L'impact économique est considérable. Une analyse des coûts réalisée en 2022 sur 1 200 hospitalisations pour CDH aux États-Unis a révélé un coût total moyen de 250 000 $ US par nourrisson (écart type ± 45 000 $), principalement dû aux soins intensifs prolongés (durée médiane du séjour = 45 jours, IQR = 30 à 70) et au soutien ECMO (coût moyen = 120 000 $ par hospitalisation). Les dépenses nationales cumulées dépassent 1,2 milliard de dollars par an, ce qui souligne la nécessité de stratégies prénatales et postnatales rentables.
Physiopathologie
L'origine embryologique de la CDH réside dans l'échec de la fusion des membranes pleuropéritonéales entre les semaines 4 et 8 de la gestation, entraînant une anomalie postérolatérale (Bochdalek) dans environ 85 % des cas et une anomalie antérieure (Morgagni) moins courante dans ≈15 %. Le contenu abdominal hernié empêche la ramification normale des bourgeons pulmonaires, conduisant à des poumons hypoplasiques avec un nombre alvéolaire réduit (en moyenne 45 % de la normale à terme) et un système vasculaire pulmonaire dysmorphique. Des études moléculaires démontrent une régulation négative des voies du facteur de croissance des fibroblastes 10 (FGF 10) et du Sonic Hedgehog (SHH), tous deux essentiels à la ramification distale des poumons. Chez les fœtus CDH, l'expression du FGF‑10 est réduite de 38 % (p<0,001) et du SHH de 42 % (p<0,001) par rapport aux témoins (modèle murin, N=30).

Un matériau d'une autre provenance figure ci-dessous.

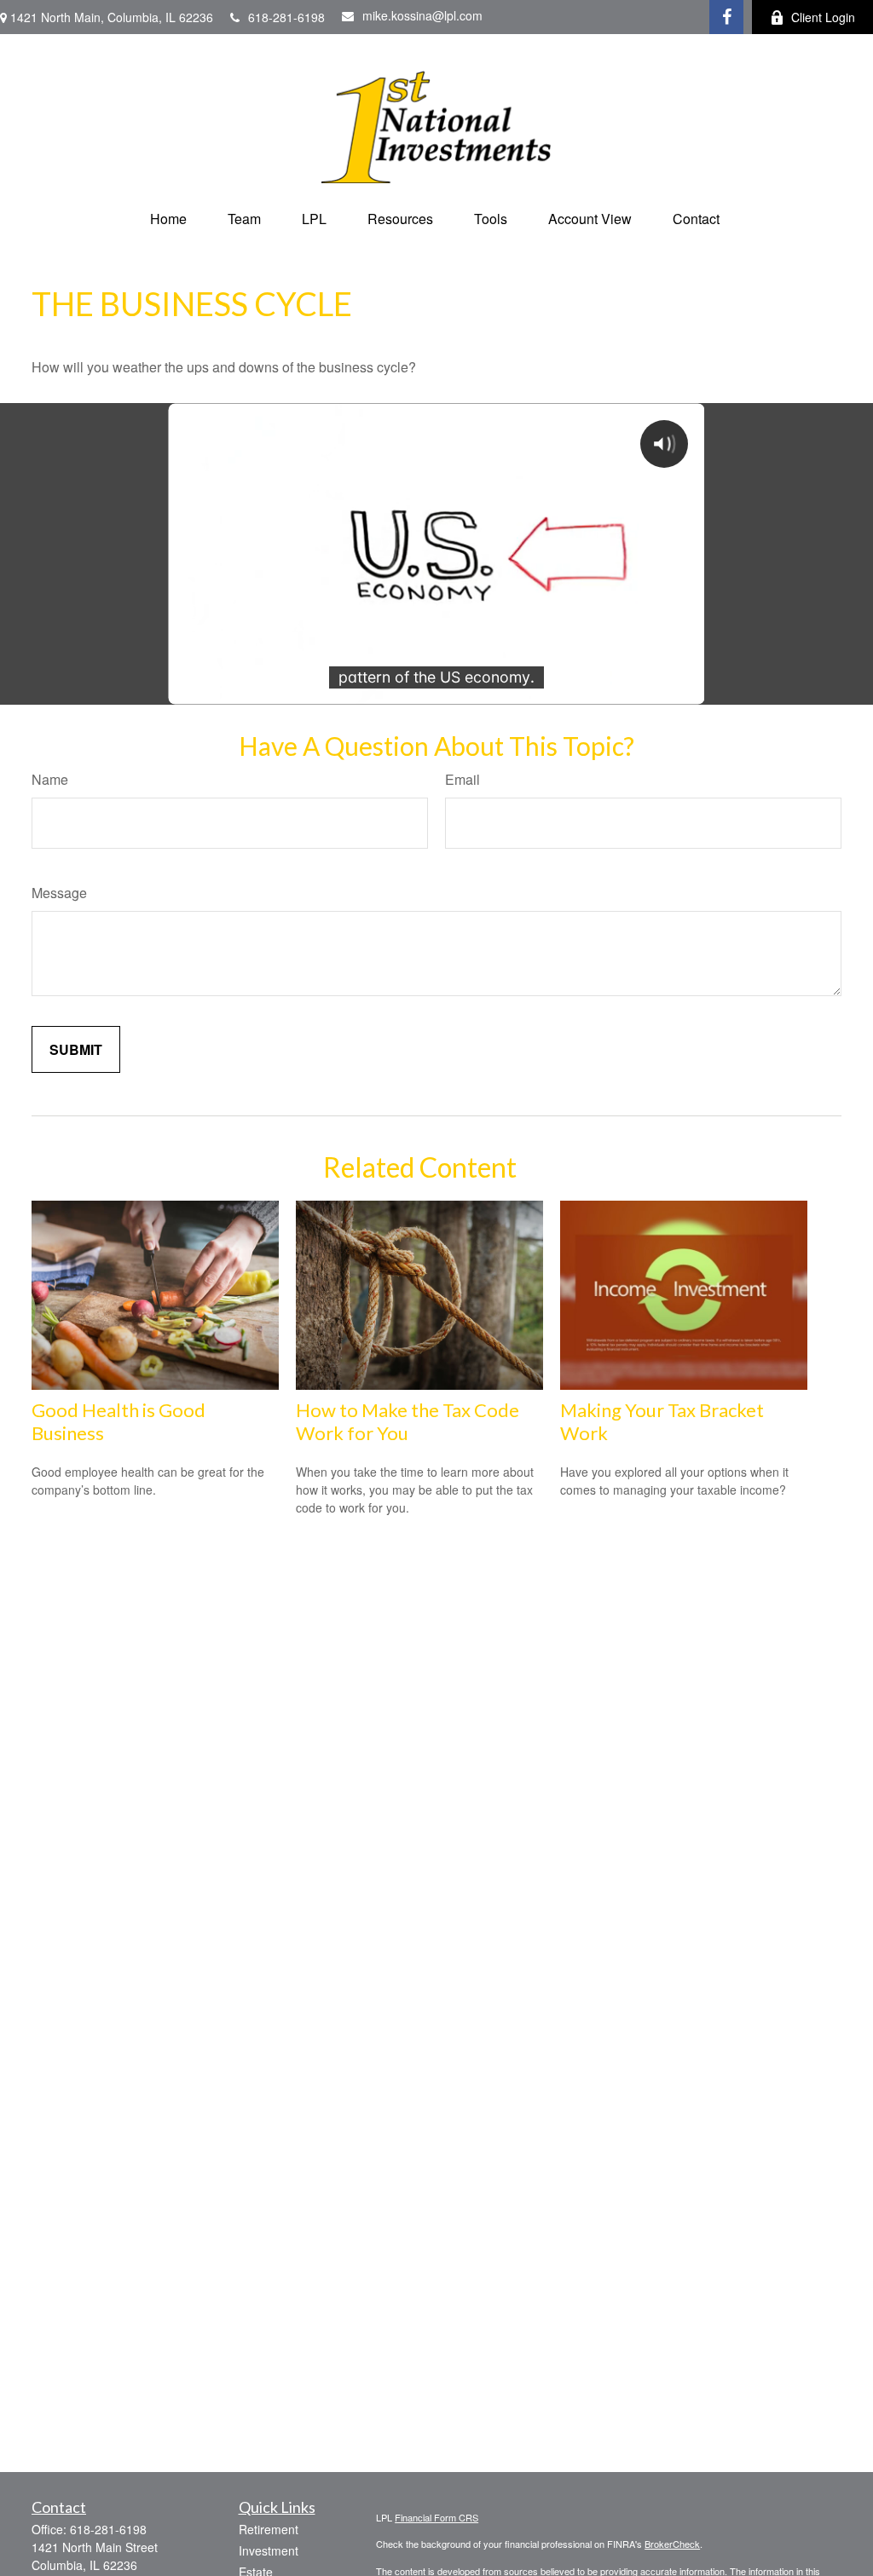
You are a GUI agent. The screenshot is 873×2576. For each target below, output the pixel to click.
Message (59, 892)
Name (50, 779)
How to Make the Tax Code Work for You (407, 1421)
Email (462, 779)
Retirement (268, 2529)
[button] (168, 218)
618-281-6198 (286, 17)
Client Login (823, 17)
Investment (268, 2550)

Les contributeurs génétiques comprennent des mutations hétérozygotes avec perte de fonction dans GATA4 (trouvées dans 4 % des CDH isolées) et FOG2 (Zfpm2) (2 %). Ces facteurs de transcription modulent la différenciation des muscles diaphragmatiques ; les souris knock-out développent des défauts diaphragmatiques avec une pénétrance de 100 % et une hypoplasie pulmonaire sévère. Les altérations épigénétiques, telles que l'hyperméthylation du promoteur NKX2‑1, ont été corrélées à une expression réduite de la protéine tensioactive (SP‑B ↓ 30 % dans les poumons CDH, p = 0,01).

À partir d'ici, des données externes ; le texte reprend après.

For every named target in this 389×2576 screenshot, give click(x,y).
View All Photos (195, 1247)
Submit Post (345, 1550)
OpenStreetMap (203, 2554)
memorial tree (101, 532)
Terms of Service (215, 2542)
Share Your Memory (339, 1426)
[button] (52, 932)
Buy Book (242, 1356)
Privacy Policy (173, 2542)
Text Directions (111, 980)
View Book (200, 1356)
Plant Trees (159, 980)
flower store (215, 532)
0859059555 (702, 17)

L'hypertension pulmonaire (PH) dans le CDH résulte d'un remodelage inadapté du muscle lisse artériel pulmonaire (PASMC). L'analyse histologique des poumons CDH montre une augmentation de l'épaisseur de la paroi médiale de 65 % (moyenne ± SD = 0,42 ± 0,07 mm contre 0,26 ± 0,04 mm chez les témoins). Ceci est dû à une régulation positive de l'endothéline-1 (ET-1) (taux sériques 2,5 fois plus élevés à la naissance) et à une régulation négative de l'activité de l'oxyde nitrique synthase (NOS) (↓45 %). L'augmentation de la résistance vasculaire pulmonaire (RVP) qui en résulte est évidente dans la période postnatale immédiate, avec une RVP moyenne = 12 WU·m² (normale≈2 WU·m²) et des rapports de pression systémique/pulmonaire > 0,8 chez 70 % des nourrissons.

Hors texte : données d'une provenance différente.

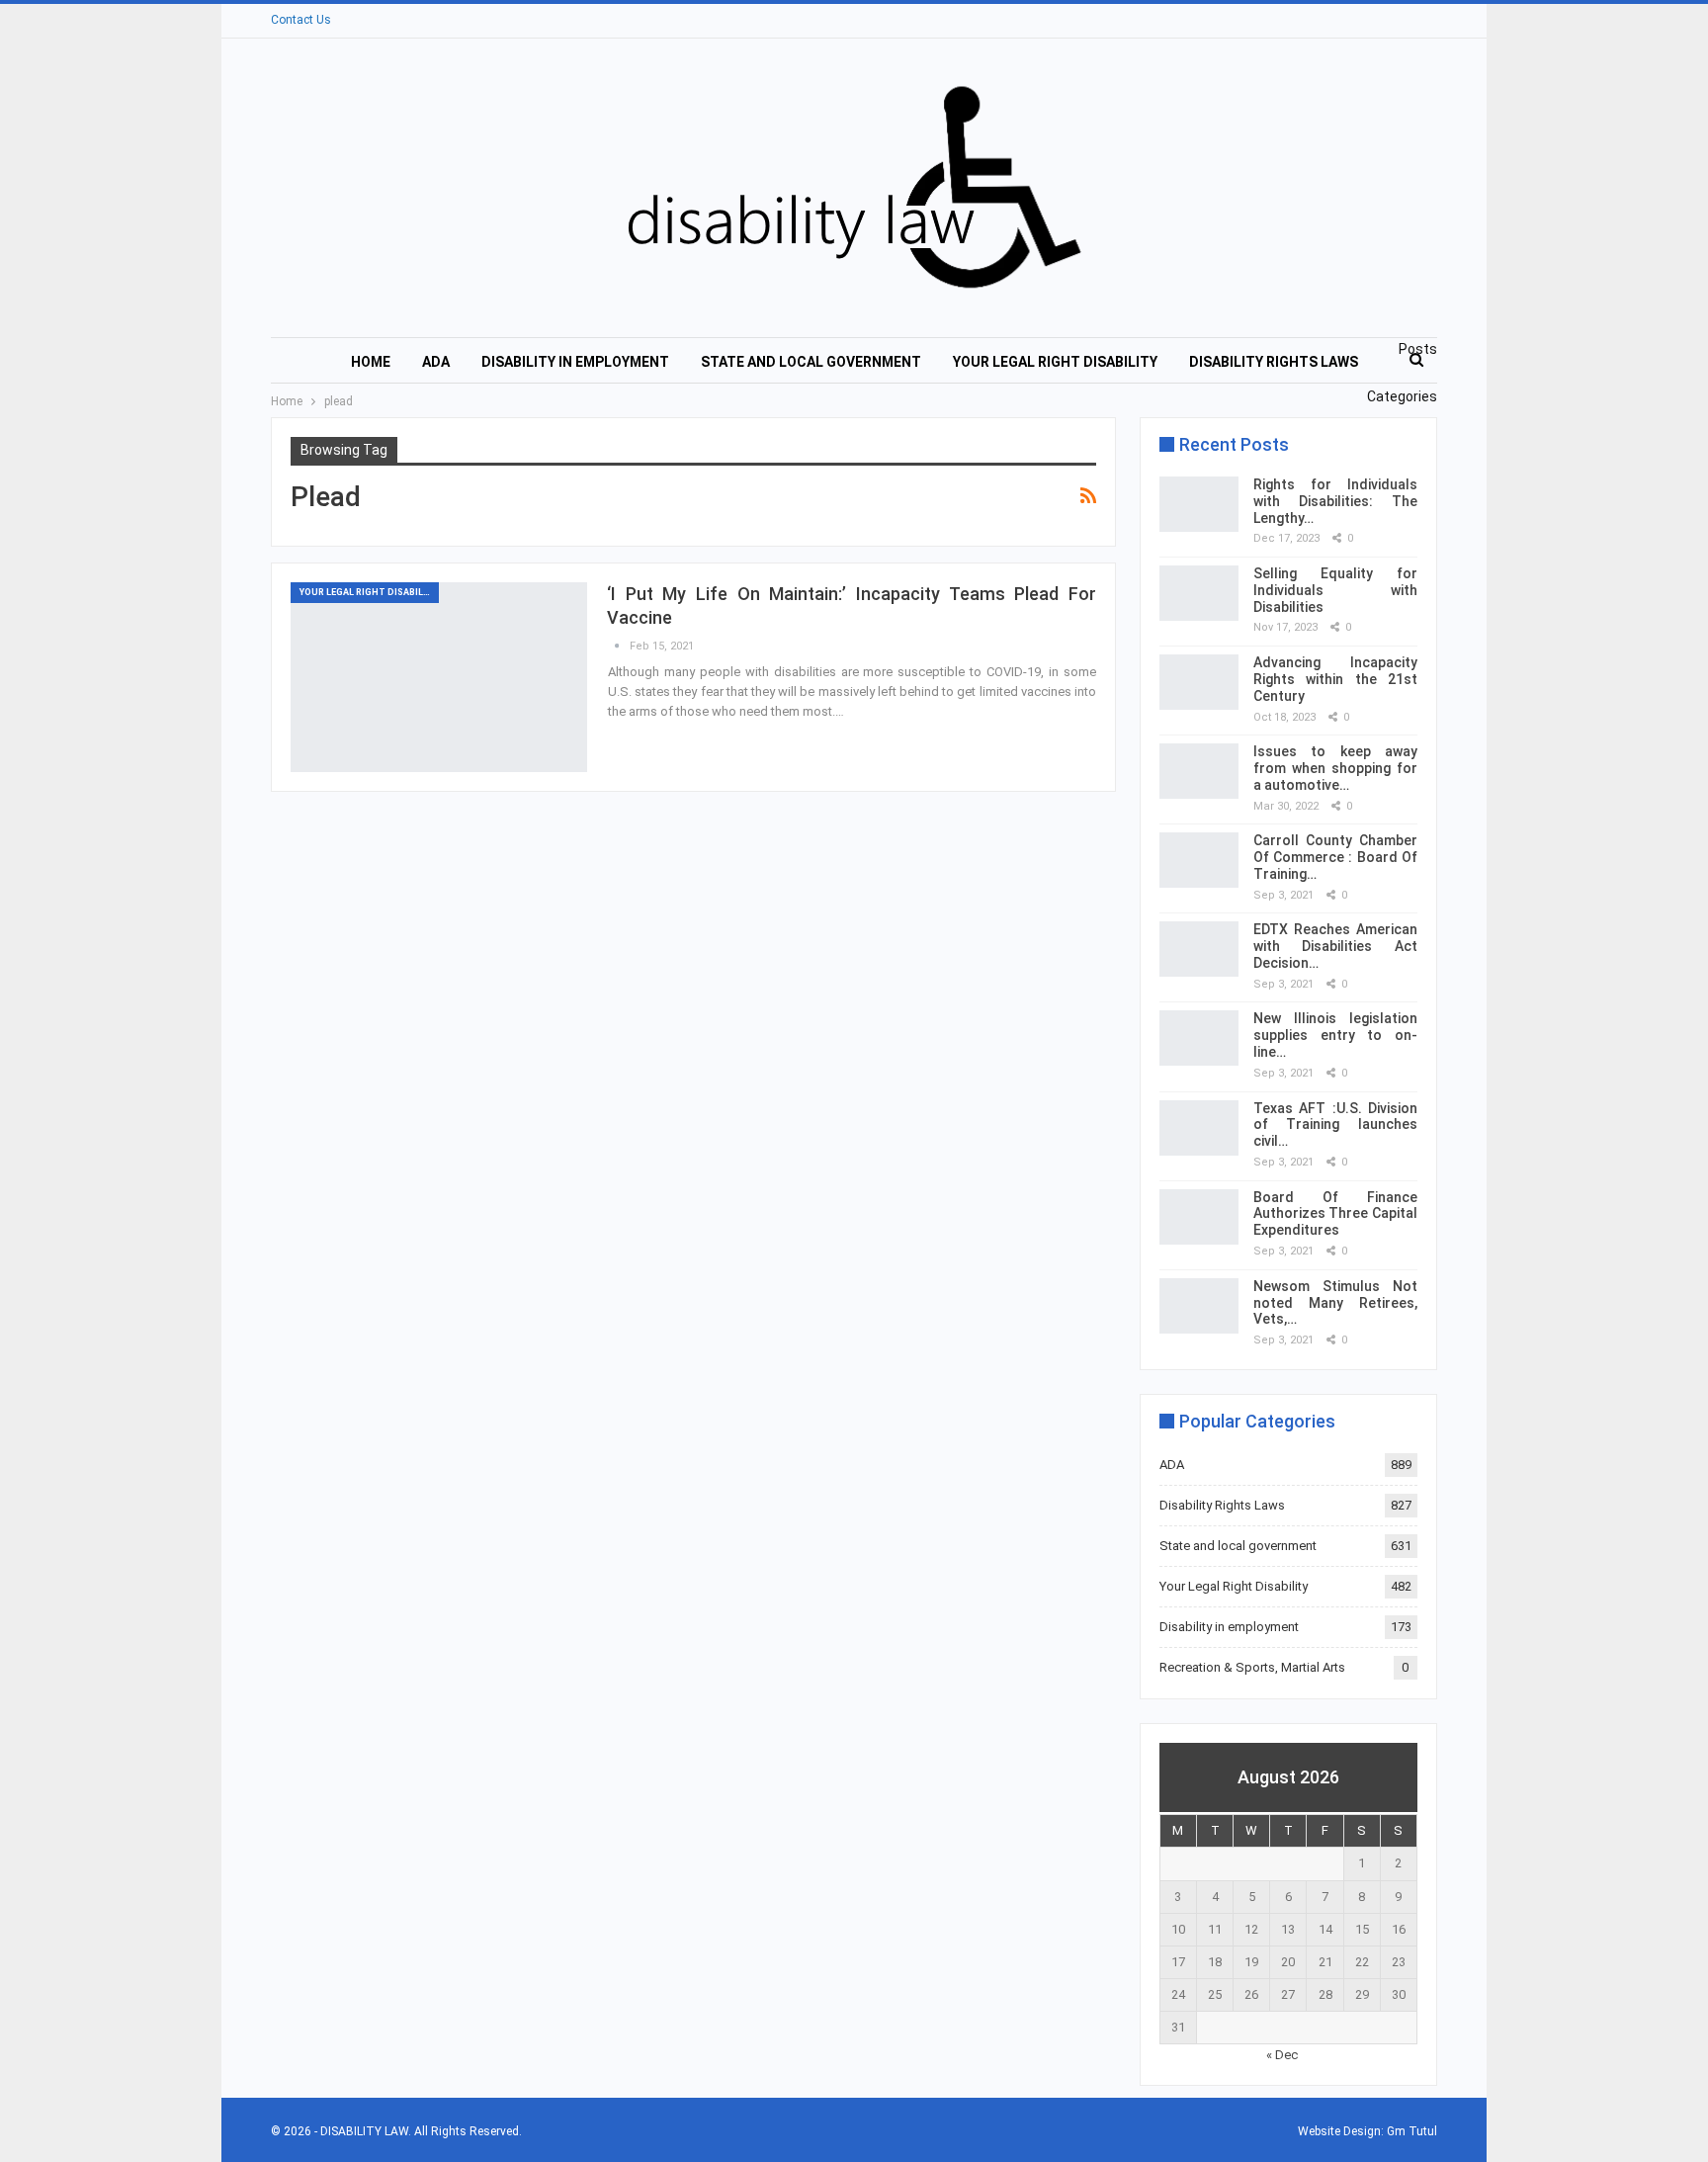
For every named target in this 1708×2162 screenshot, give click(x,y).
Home (370, 362)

Les biomarqueurs en corrélation avec la gravité de la maladie comprennent le rapport poumon-tête (O/ELHR) observé/attendu mesuré par IRM fœtale, où O/ELHR < 25 % prédit une survie de 20 %, et l'indice de volume pulmonaire (LVI) mesuré par échographie 3D, où LVI < 15 ml prédit la nécessité d'une ECMO (sensibilité = 0,86, spécificité = 0,78). Le facteur neurotrophique sérique dérivé du cerveau (BDNF) mesuré à la naissance est inversement corrélé aux résultats neurodéveloppementaux (r = ‑0,42, p = 0,003).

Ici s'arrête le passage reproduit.